The principal matter for consideration in this case is the contention of the plaintiff in error that the conduct of Mrs. Dawson in attempting to cross in front of an engine fired up and manned, as if ready to move, was negligence per se, wherefore it became the duty of the court below so to declare, and to. refuse to submit the question of contributory negligence to the jury. If the rules hitherto laid down by this and other courts in ordinary crossing cases are applicable to the one at bar, the argument made on behalf of this contention would seem to be well supported by authority. It is, however, quite apparent that one who attempts to cross a railroad-track in front of a moving train incurs a much greater danger of injury than does one who essays to pass, on a city street, over a track upon which there is a locomotive not in motion, not within the bounds of the street, but so near it that from the cab windows the engineer and fireman can plainly see the street and objects in it.

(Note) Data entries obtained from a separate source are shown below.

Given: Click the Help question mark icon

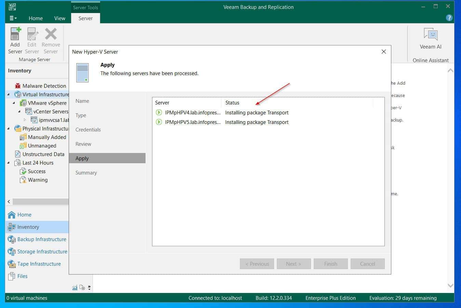Looking at the screenshot, I should (449, 18).
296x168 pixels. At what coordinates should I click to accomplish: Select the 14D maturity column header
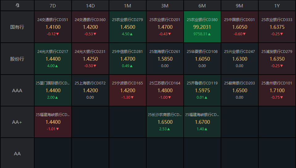tap(90, 6)
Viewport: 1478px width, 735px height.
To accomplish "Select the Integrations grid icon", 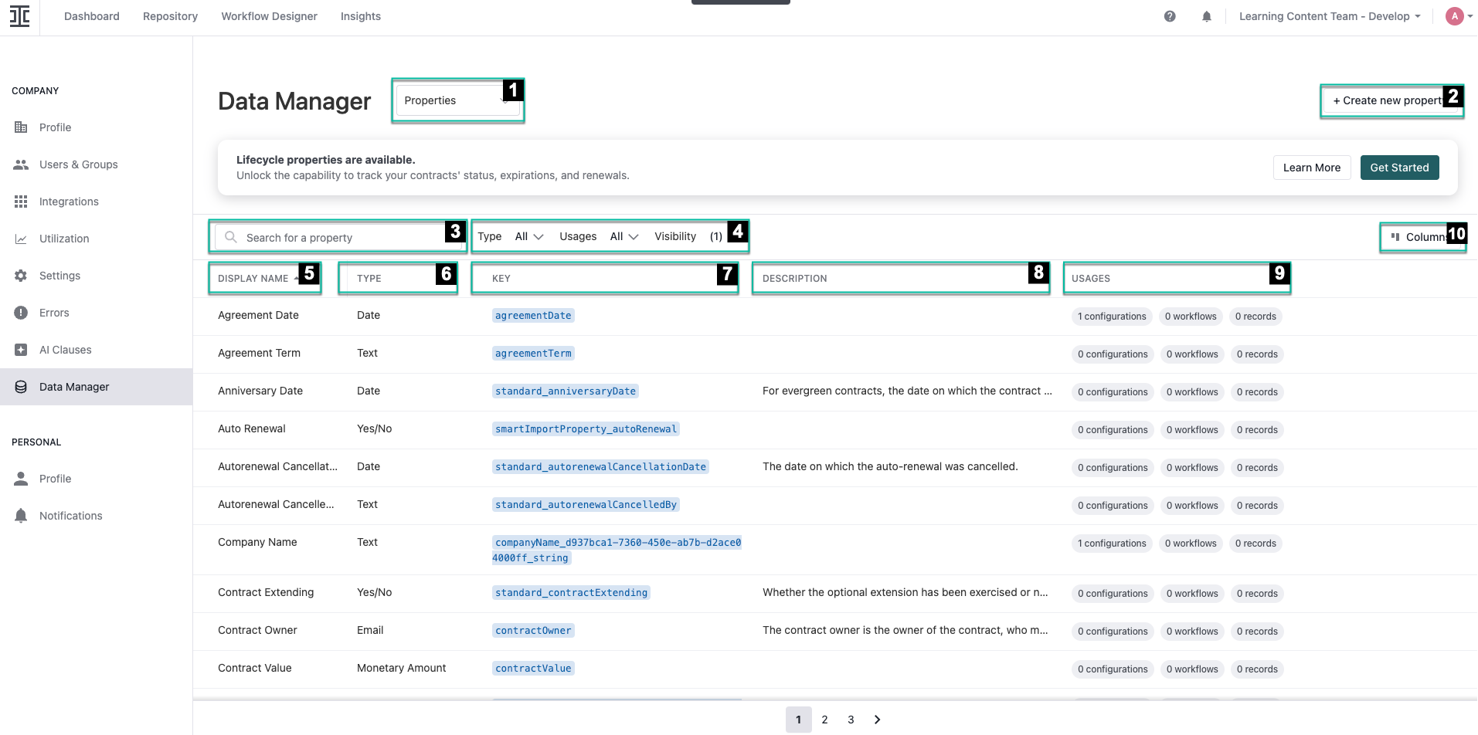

We shall presently give some of the reasons which serve to distinguish this from the ordinary crossing *106case in town or country, although, the dissimilarity in the conditions is so great that it seems hardly necessary so to do. Furthermore, several cases are referred to by the plaintiff in error which present features more nearly analogous to the case at bar. These cases will be considered in the order in which they appear in the brief of counsel for the railway company.

From Weber v. A. T. & S. F. Rld. Co., 54 Kan. 389, 401, 38 Pac. 569, 572, the following is quoted :

“Of course, a high degree of care is required of one who attempts to cross over or around cars standing upon a street, and if a person attempts to cross when there is an obvious danger that the train will be moved at any time, he is guilty of negligence.”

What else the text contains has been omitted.